▶ _Given problem_:
Render the lines below as a numbered list without the blank lines. Begin at the line that contains "Image resolution: width=1058", and stop after the line that contains "click(569, 446)".

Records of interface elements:
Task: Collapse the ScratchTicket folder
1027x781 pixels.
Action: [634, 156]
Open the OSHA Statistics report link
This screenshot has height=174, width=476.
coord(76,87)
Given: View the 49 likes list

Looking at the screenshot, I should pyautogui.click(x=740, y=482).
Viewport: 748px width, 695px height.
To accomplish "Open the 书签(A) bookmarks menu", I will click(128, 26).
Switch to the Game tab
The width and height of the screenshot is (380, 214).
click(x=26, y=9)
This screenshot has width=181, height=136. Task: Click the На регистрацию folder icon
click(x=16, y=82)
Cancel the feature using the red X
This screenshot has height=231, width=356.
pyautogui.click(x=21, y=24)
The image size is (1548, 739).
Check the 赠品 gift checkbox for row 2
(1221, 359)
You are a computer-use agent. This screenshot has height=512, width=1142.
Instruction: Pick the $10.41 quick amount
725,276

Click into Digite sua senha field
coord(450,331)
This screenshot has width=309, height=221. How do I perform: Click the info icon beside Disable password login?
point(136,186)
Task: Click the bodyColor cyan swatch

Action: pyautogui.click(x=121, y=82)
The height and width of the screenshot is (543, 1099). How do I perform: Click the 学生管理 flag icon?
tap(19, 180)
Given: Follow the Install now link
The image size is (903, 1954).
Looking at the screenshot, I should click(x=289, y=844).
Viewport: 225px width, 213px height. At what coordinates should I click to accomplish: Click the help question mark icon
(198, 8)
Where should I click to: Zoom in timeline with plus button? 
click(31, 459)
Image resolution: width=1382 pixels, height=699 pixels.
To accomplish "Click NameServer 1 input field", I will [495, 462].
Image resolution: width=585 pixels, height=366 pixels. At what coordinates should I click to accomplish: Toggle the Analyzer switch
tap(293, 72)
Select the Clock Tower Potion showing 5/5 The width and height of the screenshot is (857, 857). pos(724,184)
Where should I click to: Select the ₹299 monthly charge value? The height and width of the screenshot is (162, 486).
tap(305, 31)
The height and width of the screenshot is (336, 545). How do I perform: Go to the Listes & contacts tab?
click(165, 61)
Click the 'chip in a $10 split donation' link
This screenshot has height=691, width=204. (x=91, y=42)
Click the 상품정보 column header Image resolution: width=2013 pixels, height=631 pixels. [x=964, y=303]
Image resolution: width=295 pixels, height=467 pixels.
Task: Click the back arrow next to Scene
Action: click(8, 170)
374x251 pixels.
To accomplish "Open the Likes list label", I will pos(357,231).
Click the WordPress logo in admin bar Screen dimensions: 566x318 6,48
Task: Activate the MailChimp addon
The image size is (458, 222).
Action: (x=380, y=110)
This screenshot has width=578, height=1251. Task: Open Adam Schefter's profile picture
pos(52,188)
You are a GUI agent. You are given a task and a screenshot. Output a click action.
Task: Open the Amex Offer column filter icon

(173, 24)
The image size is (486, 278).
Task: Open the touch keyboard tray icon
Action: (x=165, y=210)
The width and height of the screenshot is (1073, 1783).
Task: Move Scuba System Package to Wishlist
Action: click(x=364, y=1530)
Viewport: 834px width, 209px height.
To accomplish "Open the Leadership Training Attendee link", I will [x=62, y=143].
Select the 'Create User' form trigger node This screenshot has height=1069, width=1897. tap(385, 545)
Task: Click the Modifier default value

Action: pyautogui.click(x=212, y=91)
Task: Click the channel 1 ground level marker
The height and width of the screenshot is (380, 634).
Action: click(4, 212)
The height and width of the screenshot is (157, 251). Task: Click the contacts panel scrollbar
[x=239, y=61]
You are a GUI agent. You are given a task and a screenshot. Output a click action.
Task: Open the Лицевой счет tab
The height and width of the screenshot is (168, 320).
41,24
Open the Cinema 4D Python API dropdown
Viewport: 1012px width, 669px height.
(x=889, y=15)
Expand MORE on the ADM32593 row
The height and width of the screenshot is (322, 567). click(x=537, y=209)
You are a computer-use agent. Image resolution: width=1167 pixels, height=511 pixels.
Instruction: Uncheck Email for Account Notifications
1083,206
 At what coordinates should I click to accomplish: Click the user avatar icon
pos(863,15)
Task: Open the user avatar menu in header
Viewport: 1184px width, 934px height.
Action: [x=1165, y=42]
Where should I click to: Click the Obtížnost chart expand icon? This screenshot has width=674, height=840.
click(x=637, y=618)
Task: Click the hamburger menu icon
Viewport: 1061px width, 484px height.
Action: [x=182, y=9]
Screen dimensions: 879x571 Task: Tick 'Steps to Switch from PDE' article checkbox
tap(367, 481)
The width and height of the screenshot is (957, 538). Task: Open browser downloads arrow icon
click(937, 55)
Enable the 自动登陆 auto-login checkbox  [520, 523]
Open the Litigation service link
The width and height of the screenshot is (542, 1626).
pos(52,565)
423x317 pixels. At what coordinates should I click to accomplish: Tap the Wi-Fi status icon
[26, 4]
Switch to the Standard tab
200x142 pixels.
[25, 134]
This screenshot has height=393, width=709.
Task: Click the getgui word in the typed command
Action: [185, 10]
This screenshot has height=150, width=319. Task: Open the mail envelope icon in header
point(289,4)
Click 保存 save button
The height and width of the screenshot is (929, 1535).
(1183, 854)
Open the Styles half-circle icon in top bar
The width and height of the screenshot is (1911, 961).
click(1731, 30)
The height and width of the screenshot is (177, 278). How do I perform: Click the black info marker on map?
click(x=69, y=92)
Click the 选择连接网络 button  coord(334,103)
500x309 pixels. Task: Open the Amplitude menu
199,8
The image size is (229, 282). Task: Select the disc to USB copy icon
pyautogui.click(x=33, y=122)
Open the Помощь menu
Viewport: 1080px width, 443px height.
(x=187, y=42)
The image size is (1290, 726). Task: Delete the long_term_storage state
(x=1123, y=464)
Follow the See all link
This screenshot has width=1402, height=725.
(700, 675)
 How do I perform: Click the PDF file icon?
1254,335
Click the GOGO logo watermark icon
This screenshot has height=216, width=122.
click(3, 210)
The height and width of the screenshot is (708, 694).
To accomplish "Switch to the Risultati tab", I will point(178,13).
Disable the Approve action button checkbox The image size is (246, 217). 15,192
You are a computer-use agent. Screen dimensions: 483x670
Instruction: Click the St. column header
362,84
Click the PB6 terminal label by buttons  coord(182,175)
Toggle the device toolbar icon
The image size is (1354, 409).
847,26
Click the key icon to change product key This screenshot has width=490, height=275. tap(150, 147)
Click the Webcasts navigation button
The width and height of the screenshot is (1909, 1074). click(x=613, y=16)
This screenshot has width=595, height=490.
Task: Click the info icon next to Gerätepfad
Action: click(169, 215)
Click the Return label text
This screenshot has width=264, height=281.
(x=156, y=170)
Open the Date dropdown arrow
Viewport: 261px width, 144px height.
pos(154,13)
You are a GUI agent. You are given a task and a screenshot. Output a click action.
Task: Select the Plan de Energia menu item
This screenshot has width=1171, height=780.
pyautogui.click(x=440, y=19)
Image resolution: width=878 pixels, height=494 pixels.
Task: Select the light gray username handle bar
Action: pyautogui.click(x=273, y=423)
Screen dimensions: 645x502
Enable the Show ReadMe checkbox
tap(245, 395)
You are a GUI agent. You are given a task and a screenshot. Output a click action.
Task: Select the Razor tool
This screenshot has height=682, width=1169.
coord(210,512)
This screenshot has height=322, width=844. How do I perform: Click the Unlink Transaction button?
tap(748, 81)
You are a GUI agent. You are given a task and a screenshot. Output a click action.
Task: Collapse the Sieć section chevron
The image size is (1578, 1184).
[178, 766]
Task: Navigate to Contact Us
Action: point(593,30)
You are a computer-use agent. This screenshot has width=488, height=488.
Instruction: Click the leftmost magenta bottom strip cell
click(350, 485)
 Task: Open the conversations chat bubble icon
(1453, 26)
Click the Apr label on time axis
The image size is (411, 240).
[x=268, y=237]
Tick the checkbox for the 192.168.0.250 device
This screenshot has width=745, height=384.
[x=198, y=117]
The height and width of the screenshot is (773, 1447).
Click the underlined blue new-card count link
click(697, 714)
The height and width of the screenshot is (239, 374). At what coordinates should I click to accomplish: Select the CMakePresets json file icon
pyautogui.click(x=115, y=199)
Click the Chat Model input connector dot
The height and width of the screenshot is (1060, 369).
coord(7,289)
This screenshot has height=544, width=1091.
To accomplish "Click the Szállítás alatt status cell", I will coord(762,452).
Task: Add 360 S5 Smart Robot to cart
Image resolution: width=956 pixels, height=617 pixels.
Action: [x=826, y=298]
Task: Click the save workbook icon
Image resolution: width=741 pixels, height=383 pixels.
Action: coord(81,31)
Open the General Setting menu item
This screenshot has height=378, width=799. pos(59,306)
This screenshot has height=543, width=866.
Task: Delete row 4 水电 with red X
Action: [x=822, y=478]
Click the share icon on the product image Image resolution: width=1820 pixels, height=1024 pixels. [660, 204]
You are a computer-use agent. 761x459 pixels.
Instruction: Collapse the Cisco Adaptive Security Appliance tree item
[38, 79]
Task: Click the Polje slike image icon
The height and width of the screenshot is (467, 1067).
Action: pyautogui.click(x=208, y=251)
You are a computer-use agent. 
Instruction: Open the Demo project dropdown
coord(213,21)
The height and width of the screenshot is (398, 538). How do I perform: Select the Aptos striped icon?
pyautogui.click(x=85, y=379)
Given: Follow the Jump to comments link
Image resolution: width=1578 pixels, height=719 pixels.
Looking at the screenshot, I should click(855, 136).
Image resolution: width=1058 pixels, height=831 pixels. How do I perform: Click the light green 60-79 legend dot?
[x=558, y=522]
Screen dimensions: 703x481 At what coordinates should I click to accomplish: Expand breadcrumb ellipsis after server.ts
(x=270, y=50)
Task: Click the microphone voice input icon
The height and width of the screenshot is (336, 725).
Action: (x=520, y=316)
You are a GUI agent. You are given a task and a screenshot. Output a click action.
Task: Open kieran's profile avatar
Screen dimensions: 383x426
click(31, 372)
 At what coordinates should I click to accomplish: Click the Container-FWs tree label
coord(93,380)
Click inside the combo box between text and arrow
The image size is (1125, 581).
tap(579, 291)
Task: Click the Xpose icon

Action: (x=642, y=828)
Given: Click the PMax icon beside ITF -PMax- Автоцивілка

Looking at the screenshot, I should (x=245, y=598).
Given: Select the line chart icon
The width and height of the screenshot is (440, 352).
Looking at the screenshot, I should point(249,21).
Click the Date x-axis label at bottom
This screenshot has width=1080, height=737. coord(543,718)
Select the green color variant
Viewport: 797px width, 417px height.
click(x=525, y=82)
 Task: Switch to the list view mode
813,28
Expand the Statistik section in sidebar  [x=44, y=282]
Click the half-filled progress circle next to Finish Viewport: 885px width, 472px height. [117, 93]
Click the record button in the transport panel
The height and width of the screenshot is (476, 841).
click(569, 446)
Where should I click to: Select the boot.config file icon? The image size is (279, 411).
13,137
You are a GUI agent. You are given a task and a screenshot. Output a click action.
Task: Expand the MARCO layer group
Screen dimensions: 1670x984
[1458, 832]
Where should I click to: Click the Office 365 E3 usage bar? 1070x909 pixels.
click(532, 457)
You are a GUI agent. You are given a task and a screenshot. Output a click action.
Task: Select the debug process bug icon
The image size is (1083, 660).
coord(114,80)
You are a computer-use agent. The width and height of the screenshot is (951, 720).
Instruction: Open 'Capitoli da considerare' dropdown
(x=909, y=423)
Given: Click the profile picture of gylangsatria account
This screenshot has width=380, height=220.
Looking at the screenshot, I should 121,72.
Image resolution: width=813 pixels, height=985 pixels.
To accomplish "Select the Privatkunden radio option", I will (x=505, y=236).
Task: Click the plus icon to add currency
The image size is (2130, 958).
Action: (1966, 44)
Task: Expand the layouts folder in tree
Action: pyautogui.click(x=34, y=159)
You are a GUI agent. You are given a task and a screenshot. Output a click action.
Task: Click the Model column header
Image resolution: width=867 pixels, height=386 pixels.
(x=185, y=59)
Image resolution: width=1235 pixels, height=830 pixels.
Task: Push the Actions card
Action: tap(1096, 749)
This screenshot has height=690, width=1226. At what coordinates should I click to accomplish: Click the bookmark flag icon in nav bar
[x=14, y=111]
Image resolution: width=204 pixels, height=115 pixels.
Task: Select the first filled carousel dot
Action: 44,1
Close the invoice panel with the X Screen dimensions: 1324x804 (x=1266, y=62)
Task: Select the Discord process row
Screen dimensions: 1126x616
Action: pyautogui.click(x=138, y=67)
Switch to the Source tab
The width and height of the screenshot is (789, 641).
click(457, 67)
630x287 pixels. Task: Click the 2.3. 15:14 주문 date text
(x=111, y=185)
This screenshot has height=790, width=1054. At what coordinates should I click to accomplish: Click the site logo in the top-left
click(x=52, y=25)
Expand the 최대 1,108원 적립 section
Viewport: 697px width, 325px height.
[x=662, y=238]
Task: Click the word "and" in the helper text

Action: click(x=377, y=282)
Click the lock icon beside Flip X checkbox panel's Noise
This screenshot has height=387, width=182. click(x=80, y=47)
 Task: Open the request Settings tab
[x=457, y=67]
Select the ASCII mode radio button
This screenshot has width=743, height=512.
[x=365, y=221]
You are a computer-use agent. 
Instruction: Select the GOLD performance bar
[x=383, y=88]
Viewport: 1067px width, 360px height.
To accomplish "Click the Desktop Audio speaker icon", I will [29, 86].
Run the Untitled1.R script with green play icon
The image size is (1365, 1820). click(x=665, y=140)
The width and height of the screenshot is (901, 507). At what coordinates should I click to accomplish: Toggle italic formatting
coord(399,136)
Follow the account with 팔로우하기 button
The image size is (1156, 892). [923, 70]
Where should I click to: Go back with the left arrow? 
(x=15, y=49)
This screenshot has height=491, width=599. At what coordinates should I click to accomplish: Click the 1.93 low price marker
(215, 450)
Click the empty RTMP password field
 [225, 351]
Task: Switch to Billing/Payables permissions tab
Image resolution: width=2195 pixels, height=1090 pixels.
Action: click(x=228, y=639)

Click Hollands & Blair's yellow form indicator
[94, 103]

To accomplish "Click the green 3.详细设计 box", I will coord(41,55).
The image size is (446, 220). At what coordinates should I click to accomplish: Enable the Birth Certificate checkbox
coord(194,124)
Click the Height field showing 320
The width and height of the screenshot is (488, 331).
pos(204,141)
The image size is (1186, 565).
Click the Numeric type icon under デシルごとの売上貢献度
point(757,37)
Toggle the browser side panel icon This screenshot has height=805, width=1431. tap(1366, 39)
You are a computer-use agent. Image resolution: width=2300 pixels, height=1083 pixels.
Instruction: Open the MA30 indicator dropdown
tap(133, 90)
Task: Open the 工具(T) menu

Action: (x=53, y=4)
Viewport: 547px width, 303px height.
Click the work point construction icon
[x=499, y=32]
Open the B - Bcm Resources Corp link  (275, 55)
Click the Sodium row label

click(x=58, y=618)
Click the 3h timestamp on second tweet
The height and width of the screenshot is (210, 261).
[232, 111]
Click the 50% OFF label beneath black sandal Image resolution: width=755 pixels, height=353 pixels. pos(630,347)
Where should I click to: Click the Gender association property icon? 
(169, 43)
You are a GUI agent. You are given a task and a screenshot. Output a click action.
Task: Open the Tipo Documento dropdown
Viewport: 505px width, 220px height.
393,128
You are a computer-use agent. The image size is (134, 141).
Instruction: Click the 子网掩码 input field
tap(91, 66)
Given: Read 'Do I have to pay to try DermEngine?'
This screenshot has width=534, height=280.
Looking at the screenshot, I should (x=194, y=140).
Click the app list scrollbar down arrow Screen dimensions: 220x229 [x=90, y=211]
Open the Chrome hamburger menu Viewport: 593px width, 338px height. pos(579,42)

▶ _Answer to the problem_:
1. Image resolution: width=1058 pixels, height=831 pixels. How do I perform: Click the light green 60-79 legend dot?
2. [x=558, y=522]
3. Screen dimensions: 703x481 At what coordinates should I click to accomplish: Expand breadcrumb ellipsis after server.ts
4. (x=270, y=50)
5. Task: Click the microphone voice input icon
6. The height and width of the screenshot is (336, 725).
7. Action: (x=520, y=316)
8. You are a GUI agent. You are given a task and a screenshot. Output a click action.
9. Task: Open kieran's profile avatar
10. Screen dimensions: 383x426
11. click(31, 372)
12.  At what coordinates should I click to accomplish: Click the Container-FWs tree label
13. coord(93,380)
14. Click inside the combo box between text and arrow
15. The image size is (1125, 581).
16. tap(579, 291)
17. Task: Click the Xpose icon
18. Action: (x=642, y=828)
19. Given: Click the PMax icon beside ITF -PMax- Автоцивілка
20. Looking at the screenshot, I should (x=245, y=598).
21. Given: Select the line chart icon
22. The width and height of the screenshot is (440, 352).
23. Looking at the screenshot, I should point(249,21).
24. Click the Date x-axis label at bottom
25. This screenshot has width=1080, height=737. coord(543,718)
26. Select the green color variant
27. Viewport: 797px width, 417px height.
28. click(x=525, y=82)
29.  Task: Switch to the list view mode
30. 813,28
31. Expand the Statistik section in sidebar  [x=44, y=282]
32. Click the half-filled progress circle next to Finish Viewport: 885px width, 472px height. [117, 93]
33. Click the record button in the transport panel
34. The height and width of the screenshot is (476, 841).
35. click(569, 446)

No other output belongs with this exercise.